There are several sobering lessons and conclusions to draw from North Korea's history.

First, it would be a terrible mistake to underestimate the latest heir to the Kim dynasty. Kim Jong-un has not deviated from wielding the same levers of power his grandfather and father perfected. The Kim cult of personality is as strong as ever. The rhetoric and threats directed at the United States and South Korea have reached alarming proportions. And satellite imagery indicates an expansion of the North Korean gulags since Kim Jong-il's death.

Second, it's going to be extremely difficult to drive a big enough diplomatic wedge between North Korea and China to bring any kind of meaningful regime change to Pyongyang. China remains as adverse as ever to instability at home and in its sphere of influence. Even as the Chinese leadership strives to play nice with the world community and take its place as an equal to the United States as a global superpower, the uncertainty and likely chaos that would follow the collapse of the Kim dynasty is unthinkable in Beijing.

Third, North Korea's successful tests of nuclear bombs and long-range rockets have raised the security stakes on the Korean peninsula immensely.

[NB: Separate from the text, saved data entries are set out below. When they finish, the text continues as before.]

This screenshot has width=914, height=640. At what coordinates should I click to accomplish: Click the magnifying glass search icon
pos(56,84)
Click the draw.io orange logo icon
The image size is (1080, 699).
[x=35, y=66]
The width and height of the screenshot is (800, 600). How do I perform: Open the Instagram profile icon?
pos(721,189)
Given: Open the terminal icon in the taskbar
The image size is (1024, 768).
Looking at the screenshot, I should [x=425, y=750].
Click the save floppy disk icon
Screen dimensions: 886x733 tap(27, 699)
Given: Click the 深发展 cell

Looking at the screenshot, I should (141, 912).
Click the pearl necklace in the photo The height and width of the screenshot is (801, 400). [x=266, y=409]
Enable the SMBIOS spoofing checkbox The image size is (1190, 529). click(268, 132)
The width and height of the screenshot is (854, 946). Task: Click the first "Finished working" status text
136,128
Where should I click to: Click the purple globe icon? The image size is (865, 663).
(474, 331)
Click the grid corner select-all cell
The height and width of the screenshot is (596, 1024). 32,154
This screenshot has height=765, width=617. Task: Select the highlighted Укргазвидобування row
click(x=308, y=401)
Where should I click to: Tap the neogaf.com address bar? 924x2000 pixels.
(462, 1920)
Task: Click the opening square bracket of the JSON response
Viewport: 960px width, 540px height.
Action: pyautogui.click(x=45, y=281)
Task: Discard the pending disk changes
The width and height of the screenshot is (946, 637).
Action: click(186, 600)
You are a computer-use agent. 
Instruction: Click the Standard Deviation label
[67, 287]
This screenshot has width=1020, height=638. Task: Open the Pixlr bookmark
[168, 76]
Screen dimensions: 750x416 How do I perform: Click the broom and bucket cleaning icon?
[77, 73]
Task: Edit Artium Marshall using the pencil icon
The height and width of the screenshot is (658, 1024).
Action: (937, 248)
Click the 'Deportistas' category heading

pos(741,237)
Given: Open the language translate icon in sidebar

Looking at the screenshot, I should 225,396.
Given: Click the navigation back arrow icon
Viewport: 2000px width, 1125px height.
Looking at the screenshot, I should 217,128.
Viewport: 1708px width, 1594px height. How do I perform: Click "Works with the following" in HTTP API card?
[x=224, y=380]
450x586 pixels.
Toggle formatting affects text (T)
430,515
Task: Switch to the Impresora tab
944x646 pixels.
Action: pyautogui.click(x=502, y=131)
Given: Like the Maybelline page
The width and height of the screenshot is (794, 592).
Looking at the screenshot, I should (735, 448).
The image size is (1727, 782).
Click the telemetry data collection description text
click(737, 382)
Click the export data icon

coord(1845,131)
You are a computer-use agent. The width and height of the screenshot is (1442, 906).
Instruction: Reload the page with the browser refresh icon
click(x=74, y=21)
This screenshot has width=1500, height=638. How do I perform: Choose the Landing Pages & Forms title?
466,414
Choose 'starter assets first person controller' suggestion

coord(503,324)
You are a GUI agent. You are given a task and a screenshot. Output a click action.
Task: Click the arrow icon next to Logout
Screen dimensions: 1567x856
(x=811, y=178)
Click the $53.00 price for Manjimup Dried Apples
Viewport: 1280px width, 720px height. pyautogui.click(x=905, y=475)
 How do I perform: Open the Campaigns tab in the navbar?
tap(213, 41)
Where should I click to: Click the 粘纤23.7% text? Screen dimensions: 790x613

Pyongyang's capability to reach out and touch U.S. bases and allies with nuclear weapons has torn a gaping hole in the decades-long diplomatic strategy of isolating North Korea from the rest of the world. The United States and its allies in the region, particularly South Korea and Japan, are on a collision course with North Korea that could result in a cataclysmic military confrontation at any moment.